The key points of this information are:
- If the foreign fiancé comes to the U.S. on the VWP to discuss marriage with her USC fiancé she must intend to leave the U.S. and then get married later. If while in the U.S. she changes her mind and gets married in the U.S. it is extremely important that she get married to the USC and files the request for her GC within 2 to 3 months after she arrives, not any sooner or later. Filing too early looks like she lied when she came into the U.S. and delaying the filing even a few days after her 90 period expires leaves her at the mercy of the Immigration officer and, according the NY Times article, they are not showing much mercy anymore.
- If the U.S. citizen and his foreign fiancé plan to get married and it is only a question of when she should not come in on the VWP and they should take other routes I will explain below.
If the couple plans to marry they have two options to avoid the problems I discussed above.
- First, if they have met within last 2 years the USC can apply for a fiancé visa (K-1) . The problem is that it takes at least 6 to 9 months before the foreign fiancé can get the visa and come and marry. Once she gets the visa at the U.S. Embassy in her home country and arrives in the U.S. she has to get married within 90 days of arrival and then file for a GC interview in the U.S. If the couple has never met or not met within the last 2 years the foreign fiancé can’t get a K-1 visa. Skype video conferencing doesn’t count!

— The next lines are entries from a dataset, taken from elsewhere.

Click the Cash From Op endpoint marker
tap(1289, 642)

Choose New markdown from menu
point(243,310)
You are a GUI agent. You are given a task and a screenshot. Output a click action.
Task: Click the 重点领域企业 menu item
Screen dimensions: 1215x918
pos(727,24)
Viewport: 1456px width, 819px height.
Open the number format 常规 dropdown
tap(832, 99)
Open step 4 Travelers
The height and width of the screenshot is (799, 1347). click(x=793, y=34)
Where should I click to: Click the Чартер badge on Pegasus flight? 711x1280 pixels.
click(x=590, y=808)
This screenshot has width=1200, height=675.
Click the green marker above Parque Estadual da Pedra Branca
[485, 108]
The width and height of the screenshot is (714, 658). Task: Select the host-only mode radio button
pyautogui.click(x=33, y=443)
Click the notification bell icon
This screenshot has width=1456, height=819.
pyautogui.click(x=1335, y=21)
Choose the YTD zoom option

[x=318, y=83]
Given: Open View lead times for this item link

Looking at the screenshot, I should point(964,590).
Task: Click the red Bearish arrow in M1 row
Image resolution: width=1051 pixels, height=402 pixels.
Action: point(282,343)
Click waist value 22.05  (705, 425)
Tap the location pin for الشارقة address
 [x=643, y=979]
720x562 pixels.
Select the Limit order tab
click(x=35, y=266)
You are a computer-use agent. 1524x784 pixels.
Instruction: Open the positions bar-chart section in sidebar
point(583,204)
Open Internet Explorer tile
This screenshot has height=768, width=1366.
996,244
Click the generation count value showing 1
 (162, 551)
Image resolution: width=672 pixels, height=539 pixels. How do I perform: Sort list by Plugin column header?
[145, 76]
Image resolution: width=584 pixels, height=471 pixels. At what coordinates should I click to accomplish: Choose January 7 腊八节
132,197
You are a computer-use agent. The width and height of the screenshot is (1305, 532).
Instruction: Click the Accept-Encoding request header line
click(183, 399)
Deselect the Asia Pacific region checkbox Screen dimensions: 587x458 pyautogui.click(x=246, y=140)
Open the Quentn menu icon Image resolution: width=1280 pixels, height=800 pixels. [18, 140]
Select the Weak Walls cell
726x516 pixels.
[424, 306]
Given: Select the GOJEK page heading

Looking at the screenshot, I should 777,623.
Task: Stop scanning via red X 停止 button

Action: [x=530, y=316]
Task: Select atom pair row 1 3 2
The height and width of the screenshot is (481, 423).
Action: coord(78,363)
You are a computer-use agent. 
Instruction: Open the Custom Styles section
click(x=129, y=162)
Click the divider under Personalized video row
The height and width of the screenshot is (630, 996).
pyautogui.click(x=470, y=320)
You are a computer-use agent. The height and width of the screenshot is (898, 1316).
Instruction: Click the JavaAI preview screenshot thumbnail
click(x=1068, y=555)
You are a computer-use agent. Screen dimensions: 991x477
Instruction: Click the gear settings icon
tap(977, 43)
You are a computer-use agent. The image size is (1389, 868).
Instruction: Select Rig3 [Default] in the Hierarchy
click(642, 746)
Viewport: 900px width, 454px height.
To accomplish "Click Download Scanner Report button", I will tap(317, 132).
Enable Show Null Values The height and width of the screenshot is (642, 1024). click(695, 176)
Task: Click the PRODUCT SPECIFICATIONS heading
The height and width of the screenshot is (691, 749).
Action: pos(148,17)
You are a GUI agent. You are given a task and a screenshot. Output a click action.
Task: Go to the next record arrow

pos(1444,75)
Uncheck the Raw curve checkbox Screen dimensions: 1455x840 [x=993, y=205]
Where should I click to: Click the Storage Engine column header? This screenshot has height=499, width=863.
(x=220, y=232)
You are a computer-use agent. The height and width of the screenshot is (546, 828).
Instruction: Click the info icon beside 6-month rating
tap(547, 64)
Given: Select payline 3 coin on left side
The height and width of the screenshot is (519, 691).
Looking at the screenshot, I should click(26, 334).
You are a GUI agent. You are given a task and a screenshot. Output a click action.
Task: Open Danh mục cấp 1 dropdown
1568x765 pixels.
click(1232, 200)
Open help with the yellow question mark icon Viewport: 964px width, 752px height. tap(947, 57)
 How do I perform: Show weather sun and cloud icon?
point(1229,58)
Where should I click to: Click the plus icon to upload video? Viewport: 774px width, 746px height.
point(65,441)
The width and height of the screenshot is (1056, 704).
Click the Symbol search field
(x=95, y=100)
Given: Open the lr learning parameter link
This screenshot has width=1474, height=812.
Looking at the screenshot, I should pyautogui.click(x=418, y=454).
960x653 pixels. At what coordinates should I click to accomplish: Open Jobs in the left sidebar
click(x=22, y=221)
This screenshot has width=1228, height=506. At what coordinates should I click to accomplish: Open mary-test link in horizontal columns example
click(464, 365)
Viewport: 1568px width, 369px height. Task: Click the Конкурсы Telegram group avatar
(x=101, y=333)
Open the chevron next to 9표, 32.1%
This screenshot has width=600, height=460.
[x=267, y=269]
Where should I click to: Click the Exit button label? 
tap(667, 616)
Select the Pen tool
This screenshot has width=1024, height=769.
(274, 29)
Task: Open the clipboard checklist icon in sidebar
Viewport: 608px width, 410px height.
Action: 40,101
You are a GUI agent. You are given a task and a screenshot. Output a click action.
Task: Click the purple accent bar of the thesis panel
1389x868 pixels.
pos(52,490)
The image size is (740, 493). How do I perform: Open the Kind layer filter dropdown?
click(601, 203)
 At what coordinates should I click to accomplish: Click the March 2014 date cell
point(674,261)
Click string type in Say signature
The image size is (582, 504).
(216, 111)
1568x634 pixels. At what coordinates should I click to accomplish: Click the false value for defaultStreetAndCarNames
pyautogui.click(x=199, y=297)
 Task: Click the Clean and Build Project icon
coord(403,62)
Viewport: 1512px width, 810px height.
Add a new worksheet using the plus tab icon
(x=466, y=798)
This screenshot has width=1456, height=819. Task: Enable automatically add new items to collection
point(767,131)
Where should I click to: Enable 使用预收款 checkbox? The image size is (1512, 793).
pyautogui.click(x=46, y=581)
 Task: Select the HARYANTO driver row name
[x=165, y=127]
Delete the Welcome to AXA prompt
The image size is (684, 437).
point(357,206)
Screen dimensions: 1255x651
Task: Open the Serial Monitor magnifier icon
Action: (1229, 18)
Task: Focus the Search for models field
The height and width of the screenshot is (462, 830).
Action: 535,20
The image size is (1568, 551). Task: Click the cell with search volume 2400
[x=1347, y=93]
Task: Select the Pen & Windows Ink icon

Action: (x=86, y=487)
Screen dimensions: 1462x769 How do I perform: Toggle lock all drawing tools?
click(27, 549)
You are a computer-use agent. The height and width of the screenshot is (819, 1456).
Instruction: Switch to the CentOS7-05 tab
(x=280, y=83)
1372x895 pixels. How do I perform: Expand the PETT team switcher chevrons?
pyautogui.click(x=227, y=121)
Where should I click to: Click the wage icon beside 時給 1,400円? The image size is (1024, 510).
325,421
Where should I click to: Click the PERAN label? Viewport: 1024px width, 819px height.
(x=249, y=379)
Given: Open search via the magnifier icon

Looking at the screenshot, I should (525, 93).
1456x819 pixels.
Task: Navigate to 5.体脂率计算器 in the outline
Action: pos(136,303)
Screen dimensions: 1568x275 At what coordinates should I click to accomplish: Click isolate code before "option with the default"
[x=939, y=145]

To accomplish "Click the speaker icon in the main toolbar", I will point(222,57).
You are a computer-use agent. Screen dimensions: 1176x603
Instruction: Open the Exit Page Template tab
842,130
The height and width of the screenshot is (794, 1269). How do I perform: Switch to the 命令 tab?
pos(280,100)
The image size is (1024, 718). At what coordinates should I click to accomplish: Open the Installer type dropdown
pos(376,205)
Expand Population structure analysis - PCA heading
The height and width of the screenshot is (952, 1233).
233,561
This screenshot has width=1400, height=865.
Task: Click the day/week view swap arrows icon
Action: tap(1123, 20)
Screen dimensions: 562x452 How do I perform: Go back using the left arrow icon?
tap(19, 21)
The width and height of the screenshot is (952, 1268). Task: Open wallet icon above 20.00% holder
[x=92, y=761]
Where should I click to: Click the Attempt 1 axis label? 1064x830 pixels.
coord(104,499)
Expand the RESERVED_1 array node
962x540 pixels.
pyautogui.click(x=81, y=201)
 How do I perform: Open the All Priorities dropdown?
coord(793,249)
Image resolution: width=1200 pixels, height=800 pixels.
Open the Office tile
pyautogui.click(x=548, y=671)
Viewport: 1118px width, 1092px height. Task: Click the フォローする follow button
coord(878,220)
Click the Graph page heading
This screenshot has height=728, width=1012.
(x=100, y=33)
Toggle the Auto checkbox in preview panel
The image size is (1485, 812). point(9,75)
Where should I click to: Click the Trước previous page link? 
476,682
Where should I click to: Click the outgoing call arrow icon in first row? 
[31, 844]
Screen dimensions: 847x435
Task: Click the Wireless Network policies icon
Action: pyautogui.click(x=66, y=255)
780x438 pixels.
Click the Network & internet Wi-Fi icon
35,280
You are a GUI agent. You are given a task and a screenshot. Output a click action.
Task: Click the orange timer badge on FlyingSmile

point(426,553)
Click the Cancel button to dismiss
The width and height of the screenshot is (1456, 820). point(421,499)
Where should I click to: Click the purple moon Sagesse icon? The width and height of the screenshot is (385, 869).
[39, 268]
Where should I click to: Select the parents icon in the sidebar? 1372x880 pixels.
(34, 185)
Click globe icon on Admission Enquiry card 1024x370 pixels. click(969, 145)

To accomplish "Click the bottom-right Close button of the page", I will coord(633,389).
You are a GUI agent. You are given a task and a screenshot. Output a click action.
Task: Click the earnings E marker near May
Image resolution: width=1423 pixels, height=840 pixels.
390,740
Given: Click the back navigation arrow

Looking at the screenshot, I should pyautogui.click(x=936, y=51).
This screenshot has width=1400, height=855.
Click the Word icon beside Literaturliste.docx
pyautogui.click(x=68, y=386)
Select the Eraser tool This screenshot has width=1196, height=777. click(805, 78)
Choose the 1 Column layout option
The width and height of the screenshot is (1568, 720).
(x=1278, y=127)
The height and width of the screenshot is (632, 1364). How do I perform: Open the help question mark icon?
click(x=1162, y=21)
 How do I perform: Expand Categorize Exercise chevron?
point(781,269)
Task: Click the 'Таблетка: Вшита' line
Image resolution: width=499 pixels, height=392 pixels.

- Second, the USC fiancé can go to his foreign fiancé home country and get married there. He would then return by himself and apply for a K-3 visa for his wife . Once his foreign spouse gets her K-3 visa stamp at the U.S. Embassy in her home country and arrives in the U.S. her husband has to file for a GC interview in the U.S. The problem is that it takes at least 9 to 12 months before the foreign spouse can get the visa and come to the U.S. to live with her husband.
Please understand at the GC interview there are two questions which will come up and they are not involved in the problems I discussed above. The two issues are:
- Did the USC and the foreign spouse marry for “love” or for the purpose of getting the foreign spouse a GC; and
- Will the foreign spouse be on welfare.
You should discuss how to prepare for these problems with an immigration attorney if the USC has not know the foreign spouse very long before getting married or if his income for the last year is below the poverty line of about $20,000 per year.
I am sorry for the trouble, but I hope this avoids the fate of the poor person in the Times article!